I leave it for others to decide whether securing $18 million on behalf of a multinational corporation that is probably going to pull stakes anyway amounts to following the golden rule. The real question in American Samoa is whether that $18 million transfer amounts to development, at least in any meaningful sense of the word.
I have my doubts, unless by “economic development” Faleomavaega and associates merely mean saving jobs – or making a desperate bid to save jobs — at the StarKist cannery. That would seem to be the very antithesis of sustainable development, and though it may be politically advantageous for Faleomavaega in the short term, it does little for Samoa’s long-term prospects.

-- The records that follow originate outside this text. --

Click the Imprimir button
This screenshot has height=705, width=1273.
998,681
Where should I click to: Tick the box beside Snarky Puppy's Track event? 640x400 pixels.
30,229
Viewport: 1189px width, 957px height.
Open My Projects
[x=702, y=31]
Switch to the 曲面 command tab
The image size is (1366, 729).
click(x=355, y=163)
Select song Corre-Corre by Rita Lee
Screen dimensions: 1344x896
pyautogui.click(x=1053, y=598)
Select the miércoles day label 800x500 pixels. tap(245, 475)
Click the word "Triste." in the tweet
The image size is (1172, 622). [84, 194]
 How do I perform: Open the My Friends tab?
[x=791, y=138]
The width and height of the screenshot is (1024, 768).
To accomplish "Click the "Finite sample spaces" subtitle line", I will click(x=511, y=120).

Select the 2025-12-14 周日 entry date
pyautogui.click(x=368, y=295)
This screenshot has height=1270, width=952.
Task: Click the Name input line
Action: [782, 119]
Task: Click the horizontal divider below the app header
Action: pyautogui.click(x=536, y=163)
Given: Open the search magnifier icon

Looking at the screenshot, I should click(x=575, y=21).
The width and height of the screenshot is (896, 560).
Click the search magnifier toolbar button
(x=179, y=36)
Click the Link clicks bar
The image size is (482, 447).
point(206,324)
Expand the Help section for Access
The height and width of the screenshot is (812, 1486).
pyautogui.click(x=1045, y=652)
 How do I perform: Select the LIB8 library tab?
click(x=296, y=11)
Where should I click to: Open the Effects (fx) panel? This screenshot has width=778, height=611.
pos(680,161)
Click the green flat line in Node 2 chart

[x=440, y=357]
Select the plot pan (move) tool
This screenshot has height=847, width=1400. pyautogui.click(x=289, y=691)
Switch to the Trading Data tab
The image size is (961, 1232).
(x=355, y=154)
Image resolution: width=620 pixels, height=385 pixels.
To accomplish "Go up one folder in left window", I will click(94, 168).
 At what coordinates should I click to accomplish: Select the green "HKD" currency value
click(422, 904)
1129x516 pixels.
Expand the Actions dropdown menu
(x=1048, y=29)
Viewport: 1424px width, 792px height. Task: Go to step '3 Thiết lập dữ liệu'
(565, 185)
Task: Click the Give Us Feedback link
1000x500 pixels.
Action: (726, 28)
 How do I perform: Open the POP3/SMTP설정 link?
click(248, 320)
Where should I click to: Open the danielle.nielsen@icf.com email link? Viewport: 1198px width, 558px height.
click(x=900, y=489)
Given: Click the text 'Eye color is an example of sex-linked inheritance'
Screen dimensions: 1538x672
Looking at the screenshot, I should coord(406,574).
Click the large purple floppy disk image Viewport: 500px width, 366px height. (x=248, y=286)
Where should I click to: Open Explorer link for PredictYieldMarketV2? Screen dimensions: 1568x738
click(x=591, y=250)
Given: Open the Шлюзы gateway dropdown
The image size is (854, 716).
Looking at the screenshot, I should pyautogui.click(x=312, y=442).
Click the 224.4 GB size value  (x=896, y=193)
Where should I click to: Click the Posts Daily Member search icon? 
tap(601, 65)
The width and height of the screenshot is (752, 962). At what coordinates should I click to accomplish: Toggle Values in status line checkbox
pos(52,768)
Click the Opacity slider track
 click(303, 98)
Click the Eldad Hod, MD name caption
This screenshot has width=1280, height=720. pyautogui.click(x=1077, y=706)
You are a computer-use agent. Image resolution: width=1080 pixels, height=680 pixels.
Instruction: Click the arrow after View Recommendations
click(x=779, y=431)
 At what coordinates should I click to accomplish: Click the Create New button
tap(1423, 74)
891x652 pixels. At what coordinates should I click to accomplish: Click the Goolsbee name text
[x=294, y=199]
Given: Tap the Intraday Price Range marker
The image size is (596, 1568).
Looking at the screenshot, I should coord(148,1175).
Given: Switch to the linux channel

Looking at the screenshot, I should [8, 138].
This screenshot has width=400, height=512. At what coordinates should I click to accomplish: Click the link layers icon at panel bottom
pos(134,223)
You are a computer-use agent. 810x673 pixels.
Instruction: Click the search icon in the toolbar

Worse, the proposed arrangement will launder the StarKist payoff through the American Samoan government. Corruption, as one CNN report put it, is “endemic” in American Samoa, which receives about $250 million in federal funding every year. Governor Togiola Tulafono has been accused of bribery; so have sundry government officials. In early 2007, one year before the quake and tsunami hit, Department of Homeland Security inspectors found that millions in disaster-preparedness had been diverted to other uses – flat screen televisions, expensive leather chairs, trips to Las Vegas, and miscellaneous entertainments. In response, our government temporarily froze all federal funding to the island. (That freeze did not and could not last. In the wake of the 2009 tsunami, President Obama declared an emergency and directed federal aid to the Territory.)
There has been some speculation that corruption made the natural disaster much worse than it could have been. The Homeland Security funds squandered by government officials in American Samoa were intended to pay for an early-warning system, which included thirty towers with thirty sirens that could have been activated with the push of a button in the event of a disaster. None had been put in place when inspectors arrived in 2007; Governor Tulafono claimed there was “never a plan for a system.” So disaster struck, and nobody was able to sound the alarm.
No surprise, then, that there are no viable economic recovery plans in place should StarKist decide to pull out of American Samoa. The Territory has relied on a mix of corporate interests and federal assistance for too long, counting on help from greater powers without making any long-term plans of its own. Maybe that’s what makes this remote island territory quintessentially, and uncannily, American.